Anhaltende Potenzprobleme sind unter Umständen ein Anzeichen für einen bevorstehenden Herzinfarkt. Die Impotenz könnte nämlich auf eine Arterienverengung hinweisen. Untersuchungen der Universität des Saarlandes haben das jetzt festgestellt.

In ihre Studie haben die Forscher Beobachtungen von 1519 Männern einbezogen, die schon an einer kardiovaskulären Erkrankung litten. Die Ergebnisse der Untersuchung zeigten, dass für diejenigen, die ebenfalls unter Impotenz litten, ein doppelt so hohes Risiko bestand, einen Herzanfall zu erleiden.

Die Ergebnisse legen nahe, dass sich unter Potenzproblemen leidende Männer ebenso auf kardiovaskuläre Erkrankungen untersuchen lassen sollten. Denn da die Impotenz durch einen nicht ausreichenden Blutfluss in den Penisarterien verursacht werden kann, könnte sie auf eine Verengung der Arterien hindeuten, die auch für einen Herzinfarkt verantwortlich sein kann.

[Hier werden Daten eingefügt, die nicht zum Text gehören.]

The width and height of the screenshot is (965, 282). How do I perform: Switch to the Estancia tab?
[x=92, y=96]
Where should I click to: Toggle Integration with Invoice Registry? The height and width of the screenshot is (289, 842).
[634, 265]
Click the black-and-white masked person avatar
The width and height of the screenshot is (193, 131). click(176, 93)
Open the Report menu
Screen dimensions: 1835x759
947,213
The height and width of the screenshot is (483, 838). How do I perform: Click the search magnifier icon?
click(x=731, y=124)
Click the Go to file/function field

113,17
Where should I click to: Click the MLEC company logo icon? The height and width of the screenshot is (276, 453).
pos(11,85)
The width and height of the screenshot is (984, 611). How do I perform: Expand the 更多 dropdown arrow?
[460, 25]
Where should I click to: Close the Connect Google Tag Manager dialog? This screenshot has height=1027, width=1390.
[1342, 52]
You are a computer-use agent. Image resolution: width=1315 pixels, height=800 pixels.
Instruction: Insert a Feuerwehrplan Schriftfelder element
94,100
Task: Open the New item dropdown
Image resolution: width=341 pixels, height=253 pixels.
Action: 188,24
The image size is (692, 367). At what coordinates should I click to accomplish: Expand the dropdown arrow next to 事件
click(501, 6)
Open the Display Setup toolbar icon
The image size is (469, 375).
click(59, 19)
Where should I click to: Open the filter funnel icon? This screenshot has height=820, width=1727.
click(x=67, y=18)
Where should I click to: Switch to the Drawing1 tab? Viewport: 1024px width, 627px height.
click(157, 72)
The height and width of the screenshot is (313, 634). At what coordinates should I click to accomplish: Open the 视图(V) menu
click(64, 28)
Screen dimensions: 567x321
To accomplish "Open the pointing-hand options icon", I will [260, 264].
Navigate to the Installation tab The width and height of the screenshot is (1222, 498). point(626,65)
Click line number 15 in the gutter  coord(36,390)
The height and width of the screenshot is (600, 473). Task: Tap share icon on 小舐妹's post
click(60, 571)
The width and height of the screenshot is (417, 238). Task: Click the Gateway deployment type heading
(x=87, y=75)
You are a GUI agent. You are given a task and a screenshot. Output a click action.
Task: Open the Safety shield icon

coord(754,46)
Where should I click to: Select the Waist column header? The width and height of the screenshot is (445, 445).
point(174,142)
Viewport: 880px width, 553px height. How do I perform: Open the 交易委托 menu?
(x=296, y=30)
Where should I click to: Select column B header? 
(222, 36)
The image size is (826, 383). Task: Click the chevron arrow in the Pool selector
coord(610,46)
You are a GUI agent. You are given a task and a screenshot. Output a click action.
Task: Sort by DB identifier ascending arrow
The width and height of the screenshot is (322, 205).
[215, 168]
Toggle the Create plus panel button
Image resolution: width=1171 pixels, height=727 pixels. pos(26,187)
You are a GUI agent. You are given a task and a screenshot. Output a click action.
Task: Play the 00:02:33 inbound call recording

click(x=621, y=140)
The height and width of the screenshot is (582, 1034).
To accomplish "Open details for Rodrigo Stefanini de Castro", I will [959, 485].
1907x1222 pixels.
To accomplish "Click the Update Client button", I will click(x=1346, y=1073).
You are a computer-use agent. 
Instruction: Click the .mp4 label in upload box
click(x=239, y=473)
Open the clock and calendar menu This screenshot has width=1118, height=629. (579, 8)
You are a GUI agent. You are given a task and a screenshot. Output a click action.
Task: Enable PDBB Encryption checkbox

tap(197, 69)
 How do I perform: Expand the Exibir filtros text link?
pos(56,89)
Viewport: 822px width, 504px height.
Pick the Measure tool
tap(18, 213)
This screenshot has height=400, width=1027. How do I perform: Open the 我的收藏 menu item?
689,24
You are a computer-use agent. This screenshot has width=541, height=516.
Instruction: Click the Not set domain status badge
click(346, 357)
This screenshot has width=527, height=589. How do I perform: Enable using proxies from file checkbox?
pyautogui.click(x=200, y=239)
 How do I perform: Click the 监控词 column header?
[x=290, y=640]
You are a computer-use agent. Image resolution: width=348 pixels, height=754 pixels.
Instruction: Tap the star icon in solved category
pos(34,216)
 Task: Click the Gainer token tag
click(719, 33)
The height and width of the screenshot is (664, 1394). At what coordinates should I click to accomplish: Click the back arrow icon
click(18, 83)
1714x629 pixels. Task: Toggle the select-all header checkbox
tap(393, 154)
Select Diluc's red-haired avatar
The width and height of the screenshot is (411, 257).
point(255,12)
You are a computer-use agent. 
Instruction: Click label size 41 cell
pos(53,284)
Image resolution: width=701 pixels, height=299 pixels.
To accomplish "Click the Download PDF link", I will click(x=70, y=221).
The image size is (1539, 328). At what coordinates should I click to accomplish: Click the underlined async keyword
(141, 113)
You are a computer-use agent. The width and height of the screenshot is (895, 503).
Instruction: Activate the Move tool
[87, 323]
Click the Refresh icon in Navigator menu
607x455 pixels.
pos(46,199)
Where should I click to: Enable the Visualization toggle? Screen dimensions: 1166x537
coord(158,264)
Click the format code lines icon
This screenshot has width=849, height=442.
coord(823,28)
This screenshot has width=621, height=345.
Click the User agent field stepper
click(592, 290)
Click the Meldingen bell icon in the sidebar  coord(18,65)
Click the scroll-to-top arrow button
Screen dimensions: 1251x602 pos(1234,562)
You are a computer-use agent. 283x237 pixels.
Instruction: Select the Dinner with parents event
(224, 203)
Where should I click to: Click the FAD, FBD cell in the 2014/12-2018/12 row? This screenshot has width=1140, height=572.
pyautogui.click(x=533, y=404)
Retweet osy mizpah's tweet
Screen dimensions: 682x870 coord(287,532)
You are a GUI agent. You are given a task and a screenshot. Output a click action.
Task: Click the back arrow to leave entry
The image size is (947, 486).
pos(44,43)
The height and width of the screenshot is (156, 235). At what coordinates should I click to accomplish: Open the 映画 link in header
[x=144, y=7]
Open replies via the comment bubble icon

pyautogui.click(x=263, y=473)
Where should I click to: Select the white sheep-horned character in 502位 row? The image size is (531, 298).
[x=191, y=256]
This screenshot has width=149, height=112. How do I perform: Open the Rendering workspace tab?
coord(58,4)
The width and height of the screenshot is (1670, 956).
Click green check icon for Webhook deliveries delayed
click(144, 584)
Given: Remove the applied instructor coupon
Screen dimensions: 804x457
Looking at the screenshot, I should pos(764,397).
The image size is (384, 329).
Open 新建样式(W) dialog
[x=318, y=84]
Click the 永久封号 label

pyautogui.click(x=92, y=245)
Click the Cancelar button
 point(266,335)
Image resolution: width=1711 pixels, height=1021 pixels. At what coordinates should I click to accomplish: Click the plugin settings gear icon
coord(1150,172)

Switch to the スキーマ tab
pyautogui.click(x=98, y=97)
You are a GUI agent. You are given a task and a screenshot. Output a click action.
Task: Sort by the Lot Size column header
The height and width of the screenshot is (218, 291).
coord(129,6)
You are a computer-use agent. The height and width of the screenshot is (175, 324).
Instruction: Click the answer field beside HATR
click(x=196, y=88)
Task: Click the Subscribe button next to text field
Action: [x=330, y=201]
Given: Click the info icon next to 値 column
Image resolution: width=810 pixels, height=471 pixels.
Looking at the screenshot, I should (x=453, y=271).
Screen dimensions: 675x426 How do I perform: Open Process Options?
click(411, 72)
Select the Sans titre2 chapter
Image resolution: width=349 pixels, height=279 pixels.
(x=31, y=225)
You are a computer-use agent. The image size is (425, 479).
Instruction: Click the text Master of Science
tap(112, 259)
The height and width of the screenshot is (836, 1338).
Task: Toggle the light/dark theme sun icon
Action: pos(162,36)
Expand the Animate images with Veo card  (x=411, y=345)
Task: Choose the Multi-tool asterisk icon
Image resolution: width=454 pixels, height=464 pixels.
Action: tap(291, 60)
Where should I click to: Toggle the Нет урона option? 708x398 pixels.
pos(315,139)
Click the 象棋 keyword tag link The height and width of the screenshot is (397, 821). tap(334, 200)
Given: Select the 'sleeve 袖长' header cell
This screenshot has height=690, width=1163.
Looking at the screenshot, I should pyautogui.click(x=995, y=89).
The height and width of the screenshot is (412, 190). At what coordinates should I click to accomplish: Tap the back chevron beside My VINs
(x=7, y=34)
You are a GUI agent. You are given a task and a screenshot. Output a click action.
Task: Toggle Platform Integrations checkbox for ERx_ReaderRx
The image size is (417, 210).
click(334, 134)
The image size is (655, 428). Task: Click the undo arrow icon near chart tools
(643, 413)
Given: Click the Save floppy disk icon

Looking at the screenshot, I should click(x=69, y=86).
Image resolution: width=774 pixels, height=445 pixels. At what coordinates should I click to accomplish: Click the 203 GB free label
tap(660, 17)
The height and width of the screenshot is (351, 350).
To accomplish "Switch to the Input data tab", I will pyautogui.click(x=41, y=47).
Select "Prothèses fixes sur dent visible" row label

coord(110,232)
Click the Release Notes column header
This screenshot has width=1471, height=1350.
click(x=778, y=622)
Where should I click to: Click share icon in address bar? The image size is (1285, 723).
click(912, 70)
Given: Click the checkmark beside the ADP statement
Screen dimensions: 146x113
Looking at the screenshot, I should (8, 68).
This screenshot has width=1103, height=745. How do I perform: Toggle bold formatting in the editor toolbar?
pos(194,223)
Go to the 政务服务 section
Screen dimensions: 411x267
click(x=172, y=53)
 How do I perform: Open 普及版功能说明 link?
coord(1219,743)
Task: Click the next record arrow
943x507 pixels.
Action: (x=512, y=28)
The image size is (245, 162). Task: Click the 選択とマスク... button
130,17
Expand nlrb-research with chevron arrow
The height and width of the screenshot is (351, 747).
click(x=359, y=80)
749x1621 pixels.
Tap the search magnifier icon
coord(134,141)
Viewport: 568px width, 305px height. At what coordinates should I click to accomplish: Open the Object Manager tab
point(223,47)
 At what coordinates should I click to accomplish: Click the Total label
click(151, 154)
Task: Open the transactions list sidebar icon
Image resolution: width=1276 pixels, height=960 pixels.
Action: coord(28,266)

Für die Untersuchung der Universität des Saarlandes wurden Männer aus 13 Ländern begleitet und beobachtet, ob sie in Folge ihrer kardiovaskulären Erkrankung einen Herz- oder Schlaganfall erlitten. Heraus kam, dass die impotenten Studienteilnehmer mit 10 Prozent höherer Wahrscheinlichkeit einen Schlaganfall erlitten als die potenten Probanden. Ausserdem wurden sie mit 20 Prozent höherer Wahrscheinlichkeit nach einem Herzversagen in ein Krankenhaus eingeliefert. An diesen Werten änderte sich auch nichts, nachdem andere Lebensumstände wie das Alter oder die Rauchgewohnheiten mit einbezogen wurden.